Community based organizations (CBOs) and migrant clinics have taken the state’s place in providing food and rent relief through the few donations they receive. They also distribute sombreros, working gloves and personal protective equipment (PPE), and ensure that information about COVID-19 is available not only in Spanish, but in indigenous and Asian languages.
“Many times public information is shared in academic Spanish format and even that can be inaccessible to Spanish-speaking communities,” said Paola Araceli Illescas, another researcher who works at the Vista community clinic that serves north county in San Diego. For this study, a total of 15 interviews were conducted in other languages than Spanish and English.
“CBOs are often trusted messengers for the community and can be key to dispelling any fears of misunderstandings caused by threats of public charge,” added Araceli, referring to the test to determine whether someone who is applying for permanent residency or some other immigration relief, may become dependent on federal public benefits in the future. This public charge, which Biden has vowed to eliminate, has resulted in farmers’ reluctance to even get tested for COVID-19 and increased vaccine hesitancy.
“I watched on the news that the hospitals are at full capacity and I am very scared because I don’t have health insurance and I feel that my life as an undocumented person is not as valuable as saving the life of a US citizen,” said Rodolfo, 46, one of those interviewed for the report.
“We’re exposing ourselves every day to this virus and we don’t have the good fortune to be able to work from home,” said Martin, concerned about the reduction in his salary. “You can’t harvest from a computer.”
The researchers emphasized the need for the California legislature to pass SB 562, the Healthy California Act, which guarantees access to health for all Californians regardless of their immigration status.

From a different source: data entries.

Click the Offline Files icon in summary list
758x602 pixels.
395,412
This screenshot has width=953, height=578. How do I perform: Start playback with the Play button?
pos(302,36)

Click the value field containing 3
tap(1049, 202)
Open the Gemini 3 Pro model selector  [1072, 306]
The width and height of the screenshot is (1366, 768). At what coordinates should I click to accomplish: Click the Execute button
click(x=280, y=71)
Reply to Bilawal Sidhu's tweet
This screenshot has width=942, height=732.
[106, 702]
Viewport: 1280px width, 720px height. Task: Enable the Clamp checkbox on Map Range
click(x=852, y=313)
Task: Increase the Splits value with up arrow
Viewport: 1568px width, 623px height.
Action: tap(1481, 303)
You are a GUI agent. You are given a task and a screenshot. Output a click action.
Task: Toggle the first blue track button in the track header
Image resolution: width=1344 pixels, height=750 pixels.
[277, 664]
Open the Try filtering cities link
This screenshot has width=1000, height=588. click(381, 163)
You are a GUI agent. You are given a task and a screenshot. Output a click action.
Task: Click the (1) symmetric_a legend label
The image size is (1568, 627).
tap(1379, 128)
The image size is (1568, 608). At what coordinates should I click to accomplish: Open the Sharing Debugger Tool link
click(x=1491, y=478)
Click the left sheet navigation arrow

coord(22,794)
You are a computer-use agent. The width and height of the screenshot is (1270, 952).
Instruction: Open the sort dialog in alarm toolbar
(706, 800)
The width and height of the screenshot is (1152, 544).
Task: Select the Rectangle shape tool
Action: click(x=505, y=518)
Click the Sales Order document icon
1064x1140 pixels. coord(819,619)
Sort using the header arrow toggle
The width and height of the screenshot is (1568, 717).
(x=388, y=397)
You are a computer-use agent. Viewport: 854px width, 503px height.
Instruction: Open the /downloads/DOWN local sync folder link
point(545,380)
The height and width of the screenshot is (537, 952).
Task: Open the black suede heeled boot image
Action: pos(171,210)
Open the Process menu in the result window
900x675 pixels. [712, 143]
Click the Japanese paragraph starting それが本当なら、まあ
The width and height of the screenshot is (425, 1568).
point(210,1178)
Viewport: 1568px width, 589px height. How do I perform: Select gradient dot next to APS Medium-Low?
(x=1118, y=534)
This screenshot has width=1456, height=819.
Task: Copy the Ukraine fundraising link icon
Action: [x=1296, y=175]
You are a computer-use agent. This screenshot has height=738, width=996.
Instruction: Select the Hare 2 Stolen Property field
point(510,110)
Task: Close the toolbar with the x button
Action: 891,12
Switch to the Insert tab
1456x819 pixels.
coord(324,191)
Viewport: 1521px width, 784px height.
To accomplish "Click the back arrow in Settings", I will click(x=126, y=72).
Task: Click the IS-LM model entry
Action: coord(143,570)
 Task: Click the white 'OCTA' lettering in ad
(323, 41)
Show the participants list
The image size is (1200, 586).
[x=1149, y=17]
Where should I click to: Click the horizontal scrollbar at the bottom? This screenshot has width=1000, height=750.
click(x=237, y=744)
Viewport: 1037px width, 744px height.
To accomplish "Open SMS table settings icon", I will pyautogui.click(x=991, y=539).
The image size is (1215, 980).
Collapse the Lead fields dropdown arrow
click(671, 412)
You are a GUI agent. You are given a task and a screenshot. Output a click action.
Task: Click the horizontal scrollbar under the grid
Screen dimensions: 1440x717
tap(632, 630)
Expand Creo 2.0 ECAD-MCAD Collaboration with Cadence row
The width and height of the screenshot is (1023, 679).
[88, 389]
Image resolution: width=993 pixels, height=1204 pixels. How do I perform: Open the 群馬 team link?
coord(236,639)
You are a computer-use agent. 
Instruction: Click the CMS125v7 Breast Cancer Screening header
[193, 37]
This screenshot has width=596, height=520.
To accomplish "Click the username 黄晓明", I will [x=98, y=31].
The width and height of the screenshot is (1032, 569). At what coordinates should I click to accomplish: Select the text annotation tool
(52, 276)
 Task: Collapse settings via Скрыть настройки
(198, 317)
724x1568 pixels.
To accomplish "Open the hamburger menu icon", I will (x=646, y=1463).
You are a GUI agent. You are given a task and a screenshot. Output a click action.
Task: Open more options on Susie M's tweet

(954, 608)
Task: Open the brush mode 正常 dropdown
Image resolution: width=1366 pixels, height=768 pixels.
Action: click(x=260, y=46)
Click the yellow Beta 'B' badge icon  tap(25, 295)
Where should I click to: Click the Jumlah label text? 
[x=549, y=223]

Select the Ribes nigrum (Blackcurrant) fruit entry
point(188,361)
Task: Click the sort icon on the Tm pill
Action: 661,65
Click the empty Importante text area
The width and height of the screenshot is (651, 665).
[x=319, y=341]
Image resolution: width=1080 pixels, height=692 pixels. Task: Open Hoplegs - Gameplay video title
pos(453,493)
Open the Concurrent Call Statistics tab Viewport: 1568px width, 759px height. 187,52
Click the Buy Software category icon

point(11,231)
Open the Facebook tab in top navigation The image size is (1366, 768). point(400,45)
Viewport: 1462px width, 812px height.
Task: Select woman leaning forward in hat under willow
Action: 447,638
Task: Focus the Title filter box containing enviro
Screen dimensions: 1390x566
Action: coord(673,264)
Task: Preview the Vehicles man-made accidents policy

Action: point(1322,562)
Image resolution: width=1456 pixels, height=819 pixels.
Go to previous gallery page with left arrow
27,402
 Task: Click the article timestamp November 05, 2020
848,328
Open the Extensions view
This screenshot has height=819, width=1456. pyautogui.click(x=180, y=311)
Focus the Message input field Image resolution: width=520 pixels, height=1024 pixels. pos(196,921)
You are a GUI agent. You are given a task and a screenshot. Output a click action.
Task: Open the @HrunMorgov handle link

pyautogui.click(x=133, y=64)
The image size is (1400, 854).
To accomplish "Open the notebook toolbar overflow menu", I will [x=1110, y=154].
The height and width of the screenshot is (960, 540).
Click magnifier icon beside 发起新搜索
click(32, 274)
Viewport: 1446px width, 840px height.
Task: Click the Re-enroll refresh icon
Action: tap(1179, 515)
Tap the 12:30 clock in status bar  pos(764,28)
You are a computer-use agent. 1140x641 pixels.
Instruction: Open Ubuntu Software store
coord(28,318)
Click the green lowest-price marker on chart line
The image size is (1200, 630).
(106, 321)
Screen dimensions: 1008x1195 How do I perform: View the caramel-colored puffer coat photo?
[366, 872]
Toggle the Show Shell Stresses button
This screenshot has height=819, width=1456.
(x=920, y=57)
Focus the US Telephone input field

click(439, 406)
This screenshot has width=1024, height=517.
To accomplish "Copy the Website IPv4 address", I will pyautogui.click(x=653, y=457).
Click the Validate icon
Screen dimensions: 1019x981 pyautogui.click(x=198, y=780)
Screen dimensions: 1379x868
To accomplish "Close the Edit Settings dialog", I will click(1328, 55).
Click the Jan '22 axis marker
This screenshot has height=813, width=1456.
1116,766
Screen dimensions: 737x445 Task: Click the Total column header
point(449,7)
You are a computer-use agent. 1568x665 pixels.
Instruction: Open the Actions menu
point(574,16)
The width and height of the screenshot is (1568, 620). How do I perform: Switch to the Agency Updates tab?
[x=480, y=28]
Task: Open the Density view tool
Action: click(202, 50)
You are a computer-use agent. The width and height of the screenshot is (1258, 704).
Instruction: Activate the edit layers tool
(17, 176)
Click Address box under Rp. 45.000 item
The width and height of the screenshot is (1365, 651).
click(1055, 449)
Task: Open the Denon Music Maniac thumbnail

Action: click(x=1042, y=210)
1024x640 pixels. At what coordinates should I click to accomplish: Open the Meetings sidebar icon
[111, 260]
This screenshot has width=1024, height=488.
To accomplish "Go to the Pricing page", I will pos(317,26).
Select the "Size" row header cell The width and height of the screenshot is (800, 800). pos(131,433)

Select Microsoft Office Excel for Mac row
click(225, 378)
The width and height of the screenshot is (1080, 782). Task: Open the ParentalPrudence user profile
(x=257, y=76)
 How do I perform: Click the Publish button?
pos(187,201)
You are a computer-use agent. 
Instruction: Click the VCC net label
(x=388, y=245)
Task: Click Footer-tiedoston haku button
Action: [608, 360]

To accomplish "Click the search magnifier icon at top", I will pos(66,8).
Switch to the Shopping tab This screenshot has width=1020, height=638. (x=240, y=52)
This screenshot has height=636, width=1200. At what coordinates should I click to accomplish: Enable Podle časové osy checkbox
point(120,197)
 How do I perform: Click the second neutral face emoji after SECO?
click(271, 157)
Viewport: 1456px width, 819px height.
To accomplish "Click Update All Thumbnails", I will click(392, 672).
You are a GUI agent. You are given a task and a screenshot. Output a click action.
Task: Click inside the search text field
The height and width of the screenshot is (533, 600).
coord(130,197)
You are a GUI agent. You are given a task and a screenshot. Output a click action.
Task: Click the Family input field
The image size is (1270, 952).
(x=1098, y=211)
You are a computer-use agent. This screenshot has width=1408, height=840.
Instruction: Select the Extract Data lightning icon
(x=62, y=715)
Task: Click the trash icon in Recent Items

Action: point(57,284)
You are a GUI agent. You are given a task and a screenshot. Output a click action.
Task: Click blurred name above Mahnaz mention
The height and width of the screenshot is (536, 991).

“It’s time to prioritize free access to COVID testing and vaccination for farmworkers and other essential undocumented workers,” said Deysi Merino-González of the Farmworker CARE coalition in San Diego.
“I hope that the next relief package will prioritize their legalization … Farmworkers are the backbone of the nation’s food system, the food they give us supports the immune system attacked by this pandemic,” added Merino González.
The report also includes other recommendations such as investing in broadband internet infrastructure in rural California and including farmworkers in developing response plans for future emergencies.